Kaşgarlı Mahmut, Türk gücünü göstermek için Divanu Lügati’t-Türk’ü yazmıştır. Ön sözünde belirtiyor:
“Ant içerek söylüyorum, ben, Buhara’nın sözüne güvenilir imamlarının birinden ve ayrıca Nişaburlu bir imamdan işittim. İkisi de senetleriyle bildiriyorlar ki peygamberimiz kıyamet alâmetlerini, ahir zaman karışıklıklarını ve Oğuz Türklerinin ortaya çıkacaklarını söylediği sırada ’Türk dilini öğreniniz; çünkü onların uzun sürecek egemenlikleri vardır’buyurmuştur. Bu hadis doğruysa -sorumlulukları kendilerinin üzerine- Türk dilini öğrenmek çok gerekli bir iş olur; yok, bu söz doğru değilse akla göre gereklidir.”

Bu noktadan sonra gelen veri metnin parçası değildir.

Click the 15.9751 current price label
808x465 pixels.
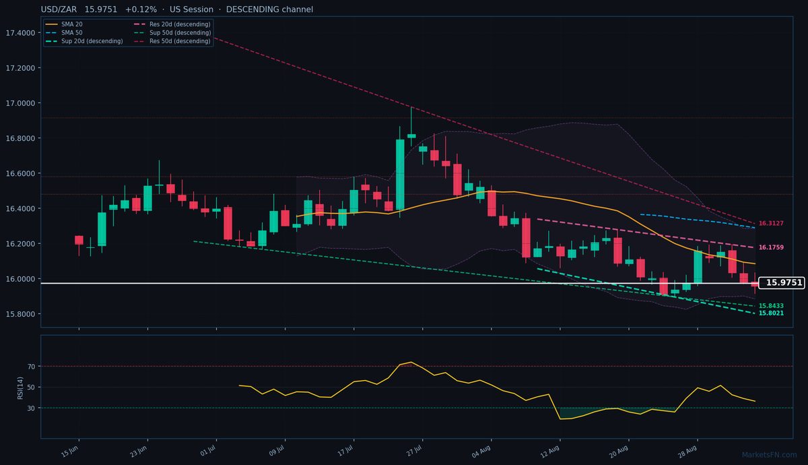(782, 283)
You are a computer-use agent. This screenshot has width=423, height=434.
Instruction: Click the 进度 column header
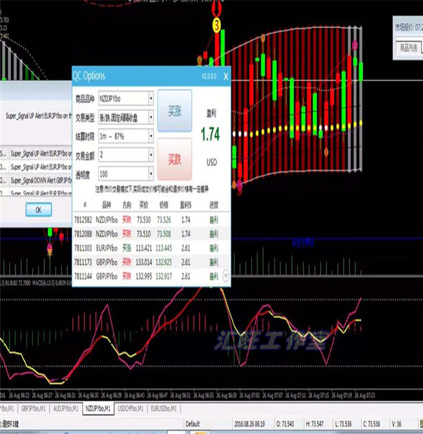(214, 205)
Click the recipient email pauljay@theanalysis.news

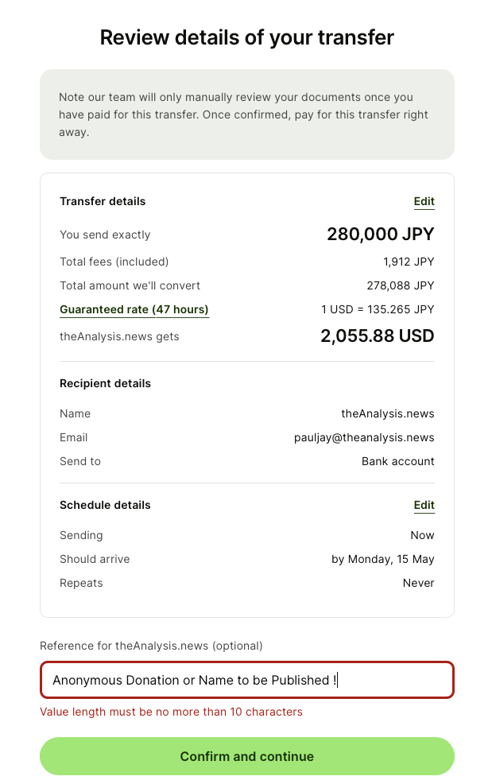click(364, 438)
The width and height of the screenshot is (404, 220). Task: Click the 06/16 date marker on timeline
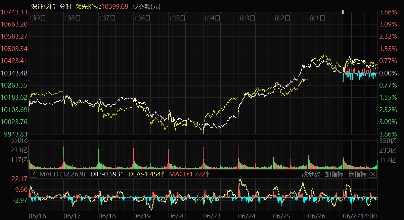38,215
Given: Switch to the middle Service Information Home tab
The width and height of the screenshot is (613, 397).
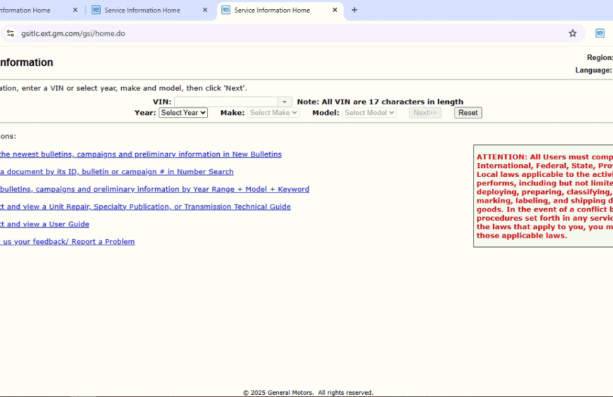Looking at the screenshot, I should coord(142,11).
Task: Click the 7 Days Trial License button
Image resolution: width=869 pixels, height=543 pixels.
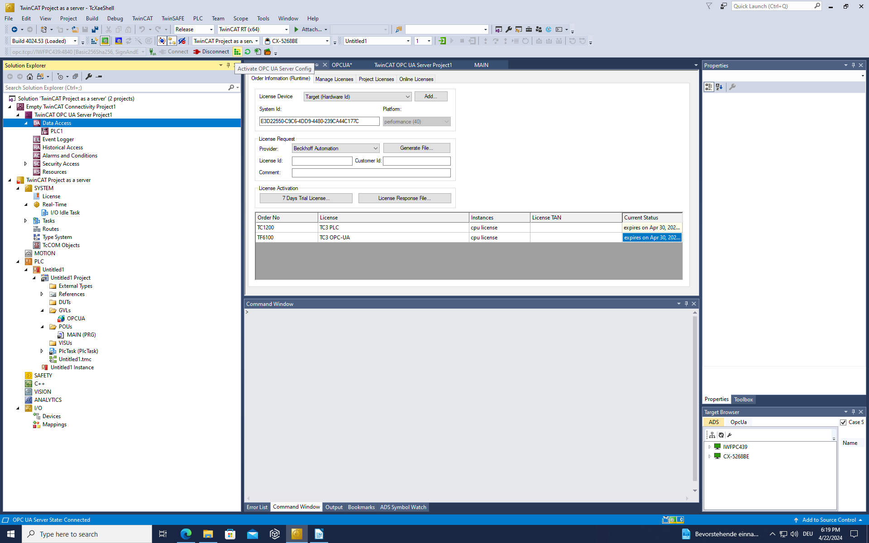Action: coord(306,198)
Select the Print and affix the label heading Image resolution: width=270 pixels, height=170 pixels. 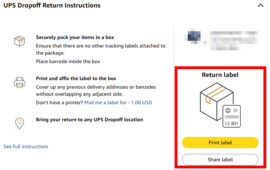(x=76, y=78)
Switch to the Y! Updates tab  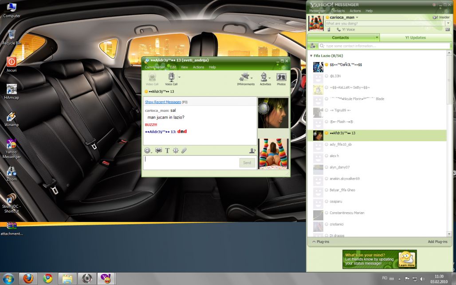point(415,38)
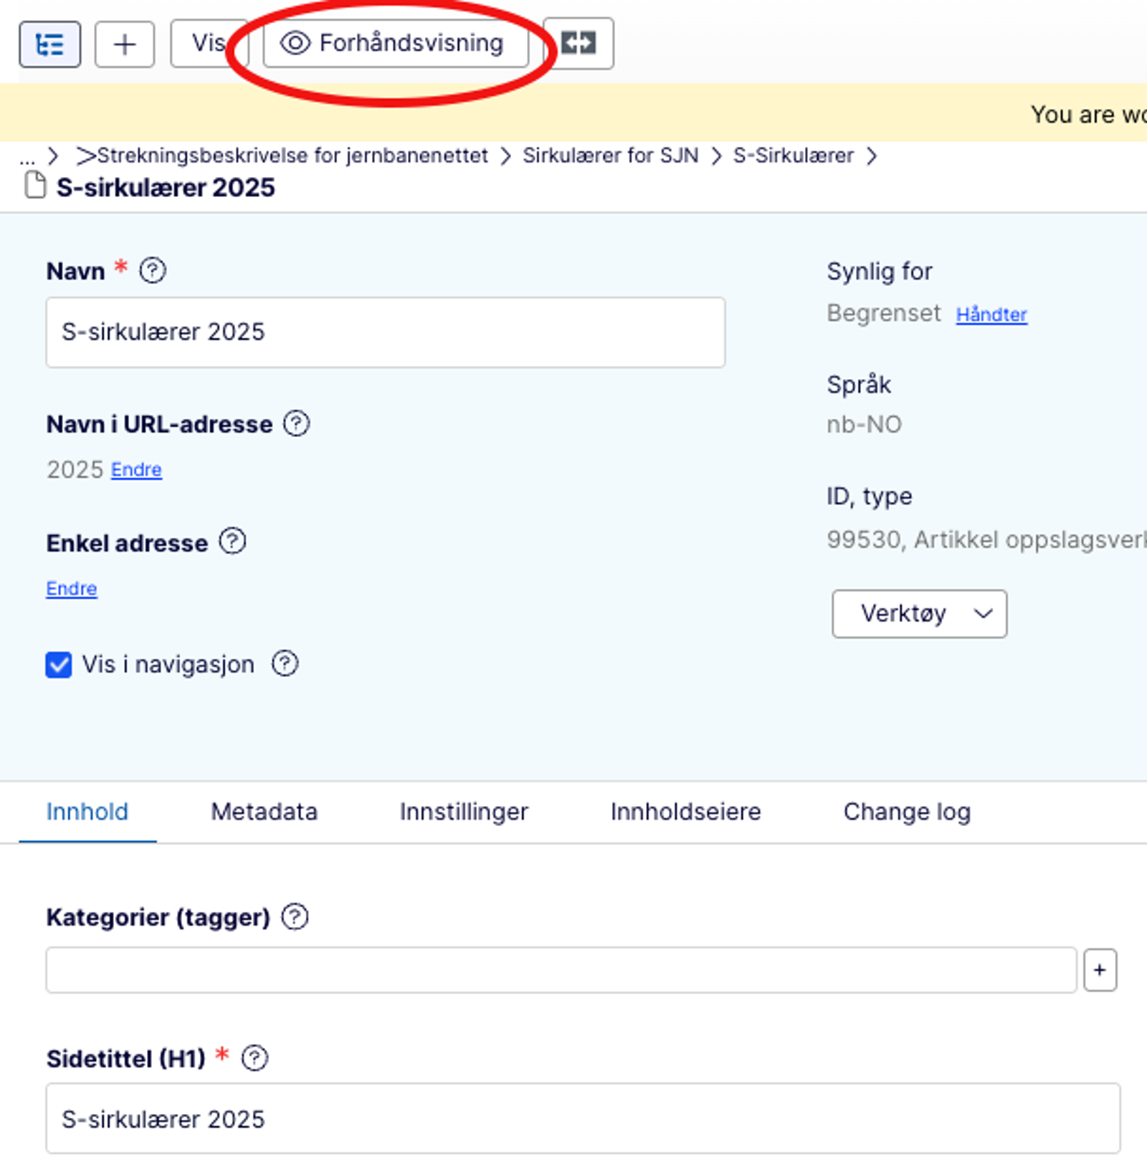Open help icon beside Navn i URL-adresse

(x=296, y=424)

Unutmayın ki, Kaşgarlı kitabını Bağdat’ta Halife’ye sunmuştur. Belki Halife, kitabı üç defa öpüp başına koymuştur! Alparslan’ın damadı Halife, Türk olmasaydı Müslümanların hâli ne olurdu, diye düşünmüştür!
Şimdi ise, içimizden vuruluyoruz: Üç-peş çapulcunun peşine takılanlar bugün Türk’ü siliyorlar, yarın içinde “Türk” olduğu için “Türkiye”yi silecekler. Uyu halkım uyu!
Neo-İslâmcılar meselesine girmiştik... Doç. Dr. Baran Dural, iki gündür verdiğim e-postasında, laikliği öne çıkarıyor ve Türklüğü savunanlar laikliğe sarılmalıdır, diyor; Müslümanlık sadece itikatta bırakılır. Bu eşyanın tabiatına aykırı.
D. Ahsen Batur, son yılların en önemli kitabını yazmıştır. Kendisinin dinî meselelere vukufiyeti kitabı daha da önemli kılmaktadır. “1200 Yıllık Sürgün- ‘Türk’ Sözünün Hazin Serüveni” (Selenge Yay., 0212 5144573) kitabında bir başlık var: “Etnik mensubiyet ve din meselesi”. Diyor ki: “Müslüman kaderciler yıllar boyu kaza, kader, irade-i cüz’iyye, irade-i külliye meselelerini tartıştılar durdular ve özellikle kaza, kader konularında bir sonuca varamadılar. Kaldı ki Hz. Peygamber zaten bu konunun tartışılmasını yasaklamıştır.”
Bizim İslâmcılarımız Allah’ın işine karışırlar ve her şeyi hallederler! “İslâmcılık” üzerine çalışan Prof. Dr. İsmail Kara: “Türkiye İslamcılığının en büyük zaafı ve handikapı, enternasyonalizm ve ümmetçilik üzerinden kendi toprağına yabancılaşmasıdır” der. (Star, 12 Ağustos 2012). Var mı ekleyeceğiniz bir şey!
Prof. Dr. Ahmet Yaşar Ocak, “Türkiye Sosyal Tarihinde İslam’ın Macerası”nda, İslâmî araştırmalar laikliğin katı uygulamaları yüzünden gereği gibi yapılamamış ve birçok soru cevapsız kalmıştır, mealinde yazar. “İlim adamı” yetişmezse sapkınlar çıkar!
Hınç yüklü Neo-İslâmcılar insanlarımızı batağa sürüklüyorlar.